▶ [Work to complete] Replace every "Image resolution" with "Screen size" in the rows starting at the one containing "Image resolution: width=439" and ending at the one containing "Toggle the primary". Return only those rows, with nothing else changed.

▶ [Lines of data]
▼▼▼

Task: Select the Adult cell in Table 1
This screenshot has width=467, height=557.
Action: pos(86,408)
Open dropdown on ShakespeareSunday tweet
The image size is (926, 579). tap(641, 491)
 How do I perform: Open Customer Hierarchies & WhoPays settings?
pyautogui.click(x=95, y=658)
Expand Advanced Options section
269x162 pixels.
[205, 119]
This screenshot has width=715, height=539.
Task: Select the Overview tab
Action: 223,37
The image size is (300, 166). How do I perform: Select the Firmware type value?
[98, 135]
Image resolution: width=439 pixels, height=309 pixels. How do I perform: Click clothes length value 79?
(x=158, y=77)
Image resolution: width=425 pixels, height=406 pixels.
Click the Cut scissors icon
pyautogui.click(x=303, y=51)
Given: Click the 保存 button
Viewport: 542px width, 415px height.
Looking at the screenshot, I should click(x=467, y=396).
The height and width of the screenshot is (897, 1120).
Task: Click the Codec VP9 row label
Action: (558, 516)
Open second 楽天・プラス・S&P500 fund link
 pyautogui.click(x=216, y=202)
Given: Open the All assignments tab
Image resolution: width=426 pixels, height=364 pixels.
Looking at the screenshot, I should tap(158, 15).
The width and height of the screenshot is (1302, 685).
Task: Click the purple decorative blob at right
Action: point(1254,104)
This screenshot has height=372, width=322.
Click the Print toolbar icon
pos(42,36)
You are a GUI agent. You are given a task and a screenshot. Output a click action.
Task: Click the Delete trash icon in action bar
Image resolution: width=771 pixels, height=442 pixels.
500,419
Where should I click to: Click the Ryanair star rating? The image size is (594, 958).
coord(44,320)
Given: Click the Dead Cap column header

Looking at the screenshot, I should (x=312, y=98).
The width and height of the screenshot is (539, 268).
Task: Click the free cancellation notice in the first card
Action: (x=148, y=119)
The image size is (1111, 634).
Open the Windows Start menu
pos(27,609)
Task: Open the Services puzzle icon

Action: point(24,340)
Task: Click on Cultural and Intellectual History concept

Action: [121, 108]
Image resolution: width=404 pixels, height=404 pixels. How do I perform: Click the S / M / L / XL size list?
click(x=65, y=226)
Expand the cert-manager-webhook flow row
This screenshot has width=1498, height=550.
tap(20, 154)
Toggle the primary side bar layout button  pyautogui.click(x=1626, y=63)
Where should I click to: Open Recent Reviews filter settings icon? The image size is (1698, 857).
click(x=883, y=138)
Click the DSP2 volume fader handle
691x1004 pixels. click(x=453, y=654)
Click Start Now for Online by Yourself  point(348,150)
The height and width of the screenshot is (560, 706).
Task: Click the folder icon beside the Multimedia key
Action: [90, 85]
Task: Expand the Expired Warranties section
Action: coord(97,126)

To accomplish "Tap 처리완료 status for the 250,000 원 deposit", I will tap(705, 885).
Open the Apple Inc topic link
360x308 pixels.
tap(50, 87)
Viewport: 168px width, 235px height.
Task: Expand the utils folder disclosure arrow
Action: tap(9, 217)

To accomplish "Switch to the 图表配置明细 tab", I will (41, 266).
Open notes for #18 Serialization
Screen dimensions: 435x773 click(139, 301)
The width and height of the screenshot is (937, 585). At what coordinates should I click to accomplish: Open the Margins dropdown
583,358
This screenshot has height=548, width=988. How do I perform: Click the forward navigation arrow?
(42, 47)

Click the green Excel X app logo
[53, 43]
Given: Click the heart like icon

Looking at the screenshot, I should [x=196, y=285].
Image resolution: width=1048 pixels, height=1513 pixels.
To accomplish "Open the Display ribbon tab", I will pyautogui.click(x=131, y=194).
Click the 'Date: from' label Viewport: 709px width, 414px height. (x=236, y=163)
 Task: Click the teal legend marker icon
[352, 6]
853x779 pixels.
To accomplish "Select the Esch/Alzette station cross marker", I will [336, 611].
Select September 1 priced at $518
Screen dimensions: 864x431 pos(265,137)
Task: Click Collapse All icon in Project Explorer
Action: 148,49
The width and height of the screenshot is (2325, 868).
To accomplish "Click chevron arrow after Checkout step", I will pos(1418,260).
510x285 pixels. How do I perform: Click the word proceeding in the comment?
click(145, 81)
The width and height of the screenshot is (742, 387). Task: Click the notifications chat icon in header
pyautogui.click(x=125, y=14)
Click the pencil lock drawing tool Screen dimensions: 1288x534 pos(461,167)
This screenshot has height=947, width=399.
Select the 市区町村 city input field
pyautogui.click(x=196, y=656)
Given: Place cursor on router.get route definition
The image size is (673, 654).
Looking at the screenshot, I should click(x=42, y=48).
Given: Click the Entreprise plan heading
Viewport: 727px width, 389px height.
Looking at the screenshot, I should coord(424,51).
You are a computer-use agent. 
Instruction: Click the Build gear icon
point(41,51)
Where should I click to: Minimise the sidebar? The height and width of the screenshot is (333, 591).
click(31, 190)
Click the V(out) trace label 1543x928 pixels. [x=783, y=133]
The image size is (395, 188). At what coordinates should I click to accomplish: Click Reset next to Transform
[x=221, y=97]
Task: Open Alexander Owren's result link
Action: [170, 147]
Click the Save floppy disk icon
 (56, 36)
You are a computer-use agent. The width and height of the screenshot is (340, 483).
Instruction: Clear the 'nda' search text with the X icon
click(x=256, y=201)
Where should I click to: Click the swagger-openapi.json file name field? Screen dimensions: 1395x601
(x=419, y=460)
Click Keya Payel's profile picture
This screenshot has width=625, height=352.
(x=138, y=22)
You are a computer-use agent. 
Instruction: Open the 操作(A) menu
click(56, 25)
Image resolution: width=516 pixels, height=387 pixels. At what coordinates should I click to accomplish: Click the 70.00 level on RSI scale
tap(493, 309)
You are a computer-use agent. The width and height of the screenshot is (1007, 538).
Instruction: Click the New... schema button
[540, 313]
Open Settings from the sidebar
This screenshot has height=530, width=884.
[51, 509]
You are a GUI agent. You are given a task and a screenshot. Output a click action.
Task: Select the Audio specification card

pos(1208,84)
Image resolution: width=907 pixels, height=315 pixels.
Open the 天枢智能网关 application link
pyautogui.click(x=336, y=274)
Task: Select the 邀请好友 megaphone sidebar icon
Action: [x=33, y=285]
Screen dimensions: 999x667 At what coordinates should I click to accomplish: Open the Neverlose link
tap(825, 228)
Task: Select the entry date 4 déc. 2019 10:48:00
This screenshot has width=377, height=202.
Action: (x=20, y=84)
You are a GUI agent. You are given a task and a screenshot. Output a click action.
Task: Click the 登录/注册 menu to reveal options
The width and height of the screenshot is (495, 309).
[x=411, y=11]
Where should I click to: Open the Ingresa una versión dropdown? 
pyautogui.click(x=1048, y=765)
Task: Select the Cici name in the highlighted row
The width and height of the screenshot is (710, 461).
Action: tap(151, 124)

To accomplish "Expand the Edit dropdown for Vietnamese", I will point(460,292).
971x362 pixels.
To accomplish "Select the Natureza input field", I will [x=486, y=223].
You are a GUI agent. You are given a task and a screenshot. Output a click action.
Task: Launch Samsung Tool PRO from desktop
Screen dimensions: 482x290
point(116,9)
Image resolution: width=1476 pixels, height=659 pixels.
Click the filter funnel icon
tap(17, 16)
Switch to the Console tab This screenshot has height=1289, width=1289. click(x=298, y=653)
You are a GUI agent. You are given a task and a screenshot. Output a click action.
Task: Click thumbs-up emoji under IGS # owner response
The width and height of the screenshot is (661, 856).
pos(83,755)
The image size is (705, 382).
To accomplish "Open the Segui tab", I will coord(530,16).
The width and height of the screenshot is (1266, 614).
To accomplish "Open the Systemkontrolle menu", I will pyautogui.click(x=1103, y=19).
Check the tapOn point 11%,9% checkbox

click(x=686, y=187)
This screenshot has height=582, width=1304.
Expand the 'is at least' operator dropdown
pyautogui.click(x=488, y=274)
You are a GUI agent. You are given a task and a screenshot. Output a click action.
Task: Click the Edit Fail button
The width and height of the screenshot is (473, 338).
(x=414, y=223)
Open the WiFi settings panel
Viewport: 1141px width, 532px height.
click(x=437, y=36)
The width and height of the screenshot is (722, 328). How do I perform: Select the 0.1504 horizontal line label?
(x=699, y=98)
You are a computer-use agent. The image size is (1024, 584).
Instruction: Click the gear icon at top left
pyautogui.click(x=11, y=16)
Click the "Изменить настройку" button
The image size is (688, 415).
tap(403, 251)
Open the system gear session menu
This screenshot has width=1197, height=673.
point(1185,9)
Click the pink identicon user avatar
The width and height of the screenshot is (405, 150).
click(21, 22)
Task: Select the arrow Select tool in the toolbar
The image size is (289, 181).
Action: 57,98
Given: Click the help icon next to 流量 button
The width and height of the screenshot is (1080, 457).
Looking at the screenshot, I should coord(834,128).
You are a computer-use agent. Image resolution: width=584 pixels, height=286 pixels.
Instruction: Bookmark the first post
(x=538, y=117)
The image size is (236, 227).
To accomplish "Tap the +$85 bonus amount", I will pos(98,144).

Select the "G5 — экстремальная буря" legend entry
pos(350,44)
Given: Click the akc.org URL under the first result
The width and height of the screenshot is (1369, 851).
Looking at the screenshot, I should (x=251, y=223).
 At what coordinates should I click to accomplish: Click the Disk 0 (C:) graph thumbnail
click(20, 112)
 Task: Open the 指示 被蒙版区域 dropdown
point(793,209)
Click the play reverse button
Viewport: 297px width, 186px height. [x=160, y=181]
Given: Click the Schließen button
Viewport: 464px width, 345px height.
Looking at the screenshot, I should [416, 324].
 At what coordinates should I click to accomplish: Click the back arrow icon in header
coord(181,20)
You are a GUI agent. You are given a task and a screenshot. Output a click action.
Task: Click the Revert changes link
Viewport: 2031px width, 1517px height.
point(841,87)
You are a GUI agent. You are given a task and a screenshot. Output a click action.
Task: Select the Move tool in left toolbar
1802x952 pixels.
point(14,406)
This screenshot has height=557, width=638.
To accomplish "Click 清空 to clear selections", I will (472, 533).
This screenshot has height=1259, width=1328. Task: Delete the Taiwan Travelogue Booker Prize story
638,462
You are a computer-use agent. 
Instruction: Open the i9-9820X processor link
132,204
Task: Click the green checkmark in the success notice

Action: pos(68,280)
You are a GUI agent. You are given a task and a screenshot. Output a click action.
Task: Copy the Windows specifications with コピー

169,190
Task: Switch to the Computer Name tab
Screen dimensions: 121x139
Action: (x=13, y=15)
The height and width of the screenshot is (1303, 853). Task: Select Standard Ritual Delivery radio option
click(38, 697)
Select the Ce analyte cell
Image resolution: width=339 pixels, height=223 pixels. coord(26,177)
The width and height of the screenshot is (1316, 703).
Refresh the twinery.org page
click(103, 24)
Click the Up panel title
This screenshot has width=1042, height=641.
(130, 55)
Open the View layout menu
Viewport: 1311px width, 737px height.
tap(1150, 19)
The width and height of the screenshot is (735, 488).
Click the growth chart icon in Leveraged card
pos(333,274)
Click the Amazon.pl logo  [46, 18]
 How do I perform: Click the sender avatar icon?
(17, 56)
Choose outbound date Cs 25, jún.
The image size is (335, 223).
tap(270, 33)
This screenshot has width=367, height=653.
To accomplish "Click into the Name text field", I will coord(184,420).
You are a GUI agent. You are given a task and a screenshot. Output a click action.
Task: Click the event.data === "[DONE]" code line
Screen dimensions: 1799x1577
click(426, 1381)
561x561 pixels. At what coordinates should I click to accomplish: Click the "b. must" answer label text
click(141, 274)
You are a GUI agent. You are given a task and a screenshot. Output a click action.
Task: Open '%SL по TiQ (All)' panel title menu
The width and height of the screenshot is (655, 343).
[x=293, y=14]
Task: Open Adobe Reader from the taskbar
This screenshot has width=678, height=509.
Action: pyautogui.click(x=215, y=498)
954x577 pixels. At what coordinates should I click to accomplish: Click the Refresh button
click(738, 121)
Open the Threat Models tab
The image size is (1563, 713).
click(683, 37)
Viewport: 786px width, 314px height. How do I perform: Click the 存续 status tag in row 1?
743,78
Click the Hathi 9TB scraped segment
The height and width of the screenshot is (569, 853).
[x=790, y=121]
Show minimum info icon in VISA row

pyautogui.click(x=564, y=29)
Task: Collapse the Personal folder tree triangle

▲▲▲

▶ [Solution]
Screen size: width=439 pixels, height=309 pixels. How do I perform: Click clothes length value 79?
(x=158, y=77)
Screen size: width=425 pixels, height=406 pixels.
Click the Cut scissors icon
pyautogui.click(x=303, y=51)
Given: Click the 保存 button
Viewport: 542px width, 415px height.
Looking at the screenshot, I should click(x=467, y=396).
The height and width of the screenshot is (897, 1120).
Task: Click the Codec VP9 row label
Action: (558, 516)
Open second 楽天・プラス・S&P500 fund link
 pyautogui.click(x=216, y=202)
Given: Open the All assignments tab
Screen size: width=426 pixels, height=364 pixels.
Looking at the screenshot, I should tap(158, 15).
The width and height of the screenshot is (1302, 685).
Task: Click the purple decorative blob at right
Action: point(1254,104)
This screenshot has height=372, width=322.
Click the Print toolbar icon
pos(42,36)
You are a GUI agent. You are given a task and a screenshot. Output a click action.
Task: Click the Delete trash icon in action bar
Screen size: width=771 pixels, height=442 pixels.
500,419
Where should I click to: Click the Ryanair star rating? The image size is (594, 958).
coord(44,320)
Given: Click the Dead Cap column header

Looking at the screenshot, I should (x=312, y=98).
The width and height of the screenshot is (539, 268).
Task: Click the free cancellation notice in the first card
Action: (x=148, y=119)
The image size is (1111, 634).
Open the Windows Start menu
pos(27,609)
Task: Open the Services puzzle icon

Action: point(24,340)
Task: Click on Cultural and Intellectual History concept

Action: [121, 108]
Screen size: width=404 pixels, height=404 pixels. How do I perform: Click the S / M / L / XL size list?
click(x=65, y=226)
Expand the cert-manager-webhook flow row
This screenshot has width=1498, height=550.
tap(20, 154)
Toggle the primary side bar layout button  pyautogui.click(x=1626, y=63)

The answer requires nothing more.